Another intervention could include the creation of special hospital committees designed to analyze errors and generate solutions on how to prevent future mishaps. Patients who are directly affected by the errors should be active participants in the discussion. 13 It will be an open dialogue where patients, their families, attendings, residents, nursing supervisors, charge nurses, staff nurses, and licensed practical nurses will be invited to share their version of the events leading up to the error with ideas on how it could have been prevented. Special attention must be given to avoid blame, which is where a skilled moderator will be very useful in facilitating discussion and guiding the participants to a useful solution.
It is important to recognize that establishing a culture of safety is dependent on the support of physicians and others involved in patient care. In the aviation industry, where a culture of safety has been successfully implemented, the captains actively encourage novice pilots and other team members to speak up if they notice a concern. For obvious reasons, a young trainee will be less likely to speak up if he or she doesn't perceive that their superior is receptive to the idea. In other words, this must be a top-down philosophy and expectation. When people verbalize a concern, we need to praise them intentionally, especially if the concern was not deemed present.
It is our hope that further awareness and continuation of the work that has already been accomplished will shift the perception of healthcare workers and that of the general population. Americans should be reading headlines about collaboration among nurses, doctors, and healthcare administrators to rectify errors, not about a fragmented system whose workers are making isolated mistakes completely uninfluenced by the system and the people around them.

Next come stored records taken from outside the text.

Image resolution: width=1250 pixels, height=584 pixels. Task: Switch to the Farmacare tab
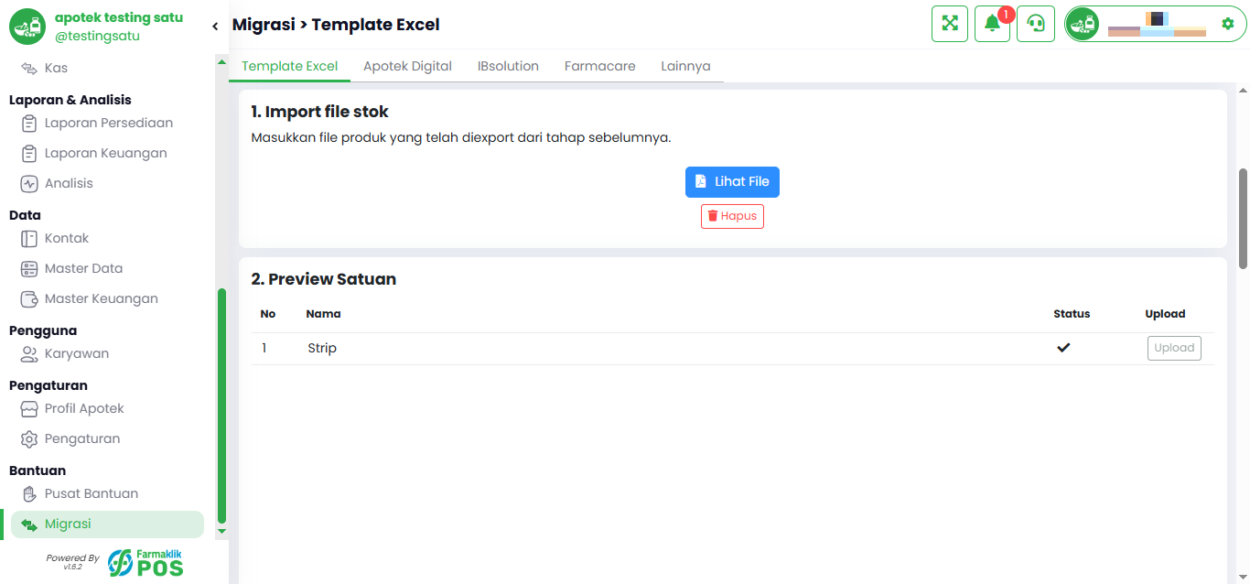point(599,66)
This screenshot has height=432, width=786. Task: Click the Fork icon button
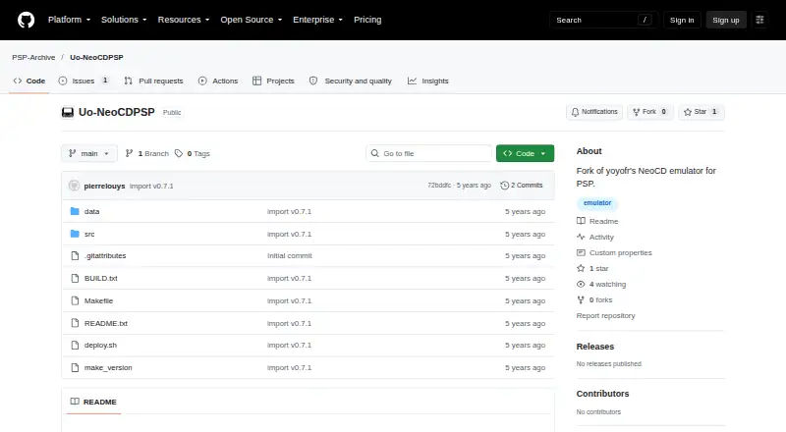[649, 112]
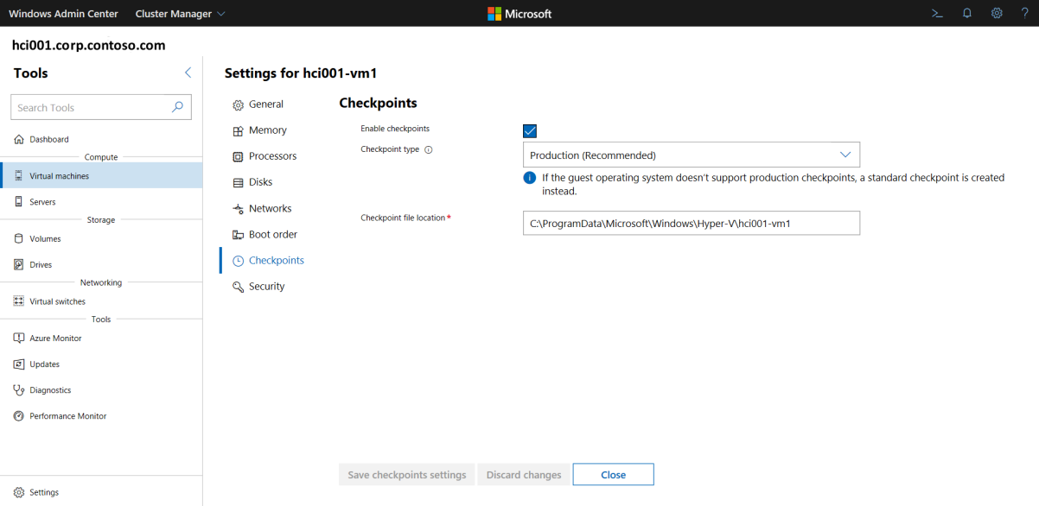Open Volumes under Storage
The height and width of the screenshot is (506, 1039).
click(x=45, y=239)
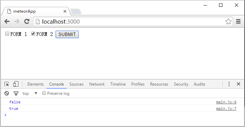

Creating a culture of safety not only serves to improve hospital climates and reduce medical error, but has the added benefit of producing better health outcomes. A nurturing work environment fosters providers that are content and driven to deliver the best possible care, which thereby strengthens the patient–provider relationship. As a result, patients will feel more inclined to be compliant with their healthcare practices as they have trust for the system that is taking care of them, 14 thus yielding improved health outcomes. Lastly, we should continue to cultivate strong leaders in the medical community that are passionate about a team-based approach to healthcare, as the success of our healthcare system is dependent not just on the medical expertise of our providers, but on their flexibility, their willingness to admit fallibility, ability to cooperate, and their desire to be a part of the greater healthcare team.